Answer

**step1** Understanding the problem

The problem asks us to identify the coefficients of each term in the given polynomial: $$5x^2 - 6x + 2$$. A coefficient is the numerical factor of a term in an algebraic expression.

**step2** Breaking down the polynomial into terms

The polynomial $$5x^2 - 6x + 2$$ consists of three separate terms. These terms are separated by addition or subtraction signs.
The first term is $$5x^2$$.
The second term is $$-6x$$.
The third term is $$+2$$.

**step3** Identifying the coefficient of the first term

For the first term, $$5x^2$$, the number that is multiplying the variable part ($$x^2$$) is 5.
Therefore, the coefficient of $$x^2$$ is 5.
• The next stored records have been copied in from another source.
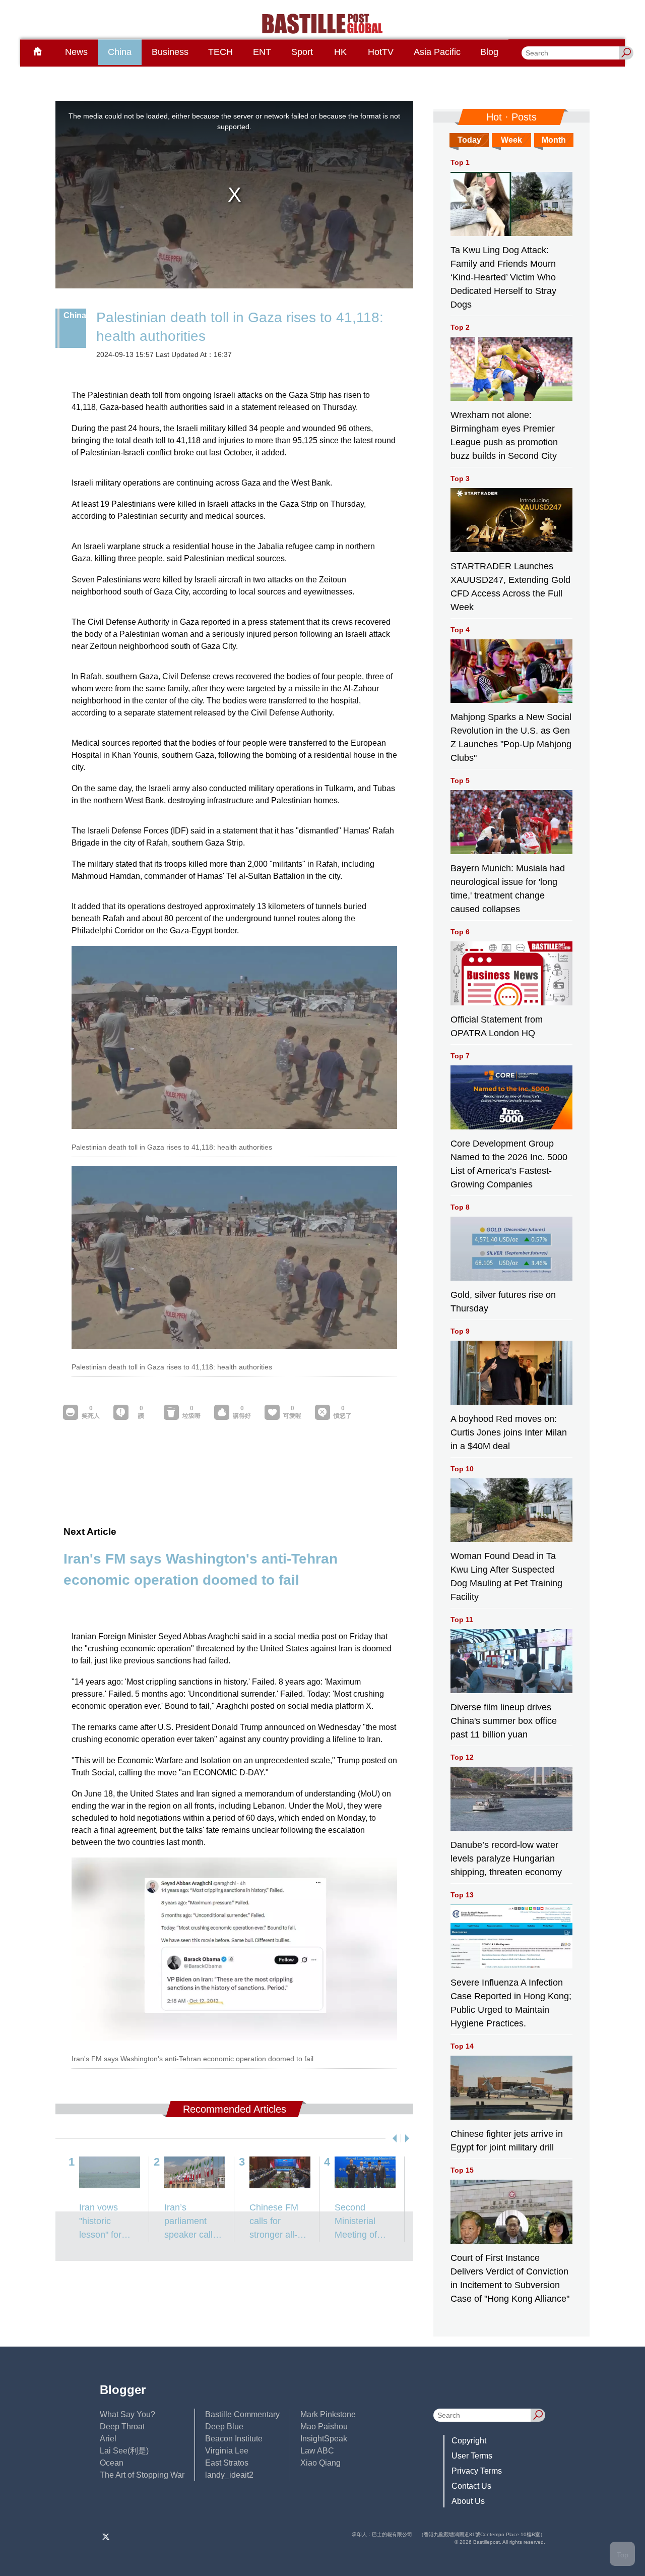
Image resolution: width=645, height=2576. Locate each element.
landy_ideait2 (229, 2475)
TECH (220, 52)
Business (170, 52)
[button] (393, 2138)
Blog (489, 52)
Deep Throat (122, 2426)
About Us (468, 2501)
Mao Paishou (324, 2426)
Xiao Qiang (320, 2463)
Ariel (108, 2438)
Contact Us (471, 2486)
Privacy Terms (477, 2471)
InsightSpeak (323, 2438)
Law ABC (317, 2450)
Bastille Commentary (242, 2414)
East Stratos (226, 2463)
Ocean (111, 2463)
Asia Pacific (437, 52)
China (120, 52)
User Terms (472, 2455)
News (76, 52)
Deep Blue (224, 2426)
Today (469, 140)
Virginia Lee (226, 2450)
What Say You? (127, 2414)
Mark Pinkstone (328, 2414)
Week (511, 140)
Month (554, 140)
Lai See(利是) (124, 2450)
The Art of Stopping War (142, 2475)
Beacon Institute (234, 2438)
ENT (262, 52)
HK (340, 52)
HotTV (381, 52)
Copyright (469, 2440)
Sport (302, 52)
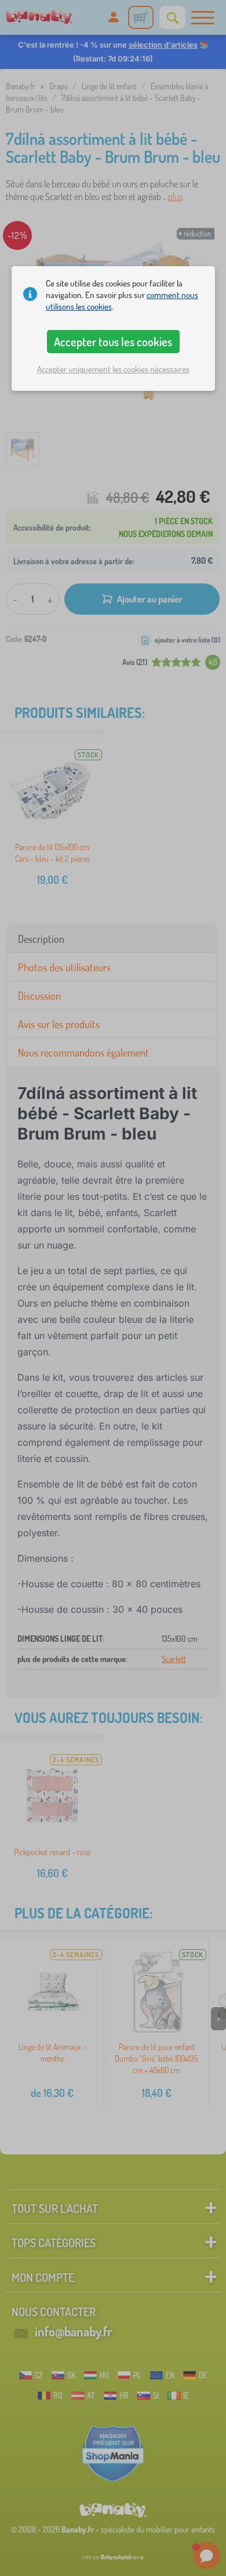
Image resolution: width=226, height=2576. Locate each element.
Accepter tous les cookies (113, 341)
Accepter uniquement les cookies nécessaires (113, 369)
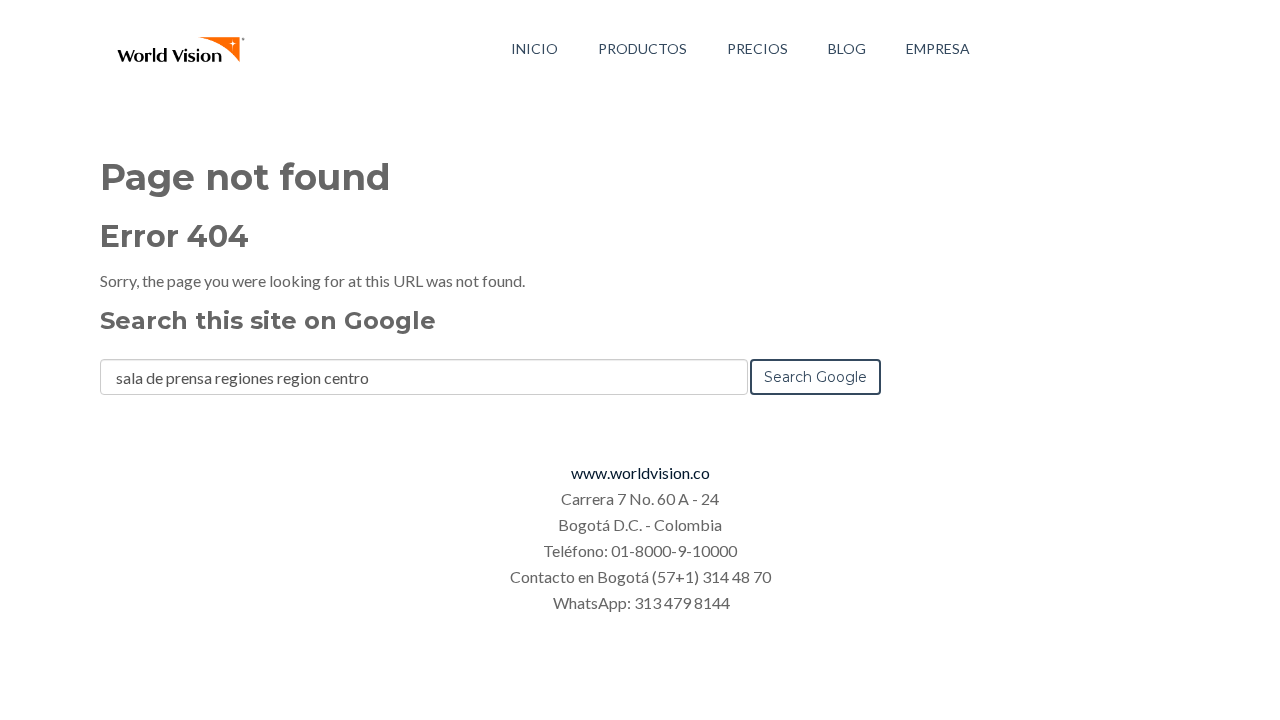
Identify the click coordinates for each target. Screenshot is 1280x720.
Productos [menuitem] (642, 48)
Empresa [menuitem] (938, 48)
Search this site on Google (268, 320)
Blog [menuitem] (847, 48)
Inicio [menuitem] (534, 48)
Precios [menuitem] (757, 48)
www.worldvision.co (640, 472)
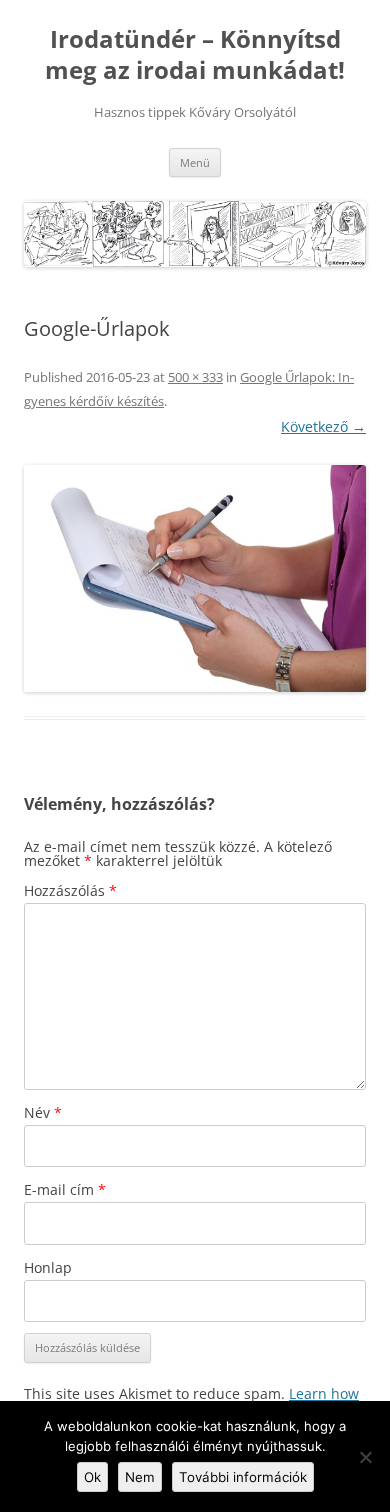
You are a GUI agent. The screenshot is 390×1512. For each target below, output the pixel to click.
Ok (92, 1477)
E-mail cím (65, 1189)
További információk (243, 1477)
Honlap (48, 1267)
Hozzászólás (70, 890)
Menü (195, 162)
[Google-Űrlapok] (195, 579)
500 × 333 (195, 377)
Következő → (323, 426)
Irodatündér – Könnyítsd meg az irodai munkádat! (195, 55)
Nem (140, 1477)
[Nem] (365, 1457)
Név (43, 1112)
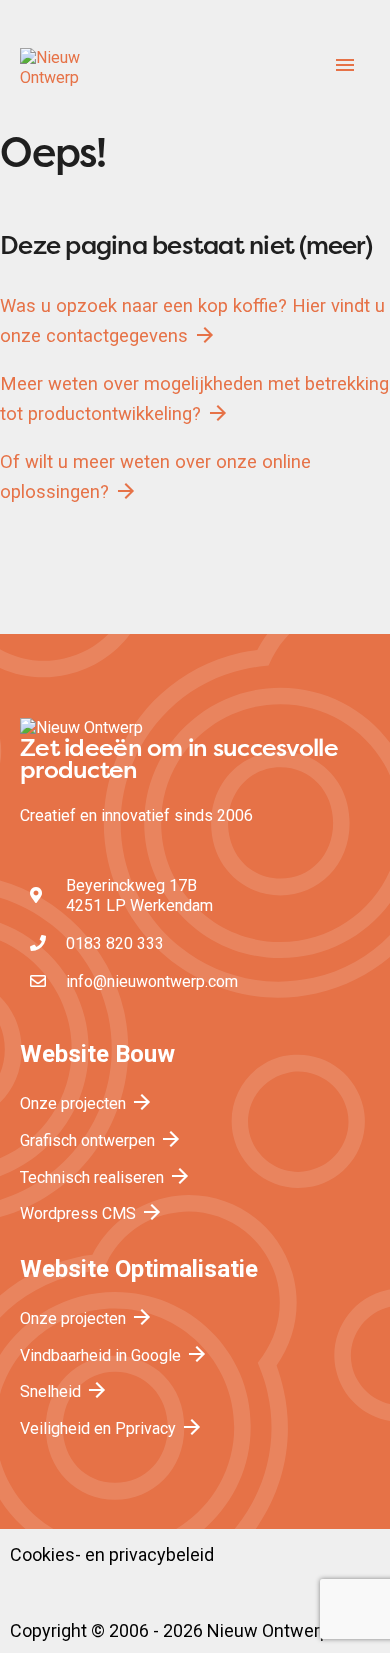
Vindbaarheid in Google (114, 1355)
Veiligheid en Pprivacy (112, 1428)
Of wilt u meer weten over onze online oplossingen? (155, 477)
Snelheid (64, 1391)
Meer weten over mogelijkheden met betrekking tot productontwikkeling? (194, 399)
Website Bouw (97, 1054)
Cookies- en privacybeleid (112, 1555)
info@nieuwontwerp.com (152, 981)
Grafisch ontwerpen (101, 1140)
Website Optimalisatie (139, 1269)
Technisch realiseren (106, 1177)
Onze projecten (87, 1103)
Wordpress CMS (92, 1213)
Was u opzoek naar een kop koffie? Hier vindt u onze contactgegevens (192, 321)
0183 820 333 (115, 943)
**step4** Identifying the coefficient of the second term

For the second term, $$-6x$$, the number that is multiplying the variable part ($$x$$) is -6.
Therefore, the coefficient of $$x$$ is -6.

**step5** Identifying the coefficient of the third term

For the third term, $$+2$$, this is a constant term. It does not have a variable written explicitly with it, but it is considered the coefficient of $$x^0$$ (since $$x^0 = 1$$).
Therefore, the constant term, and thus the coefficient, is 2.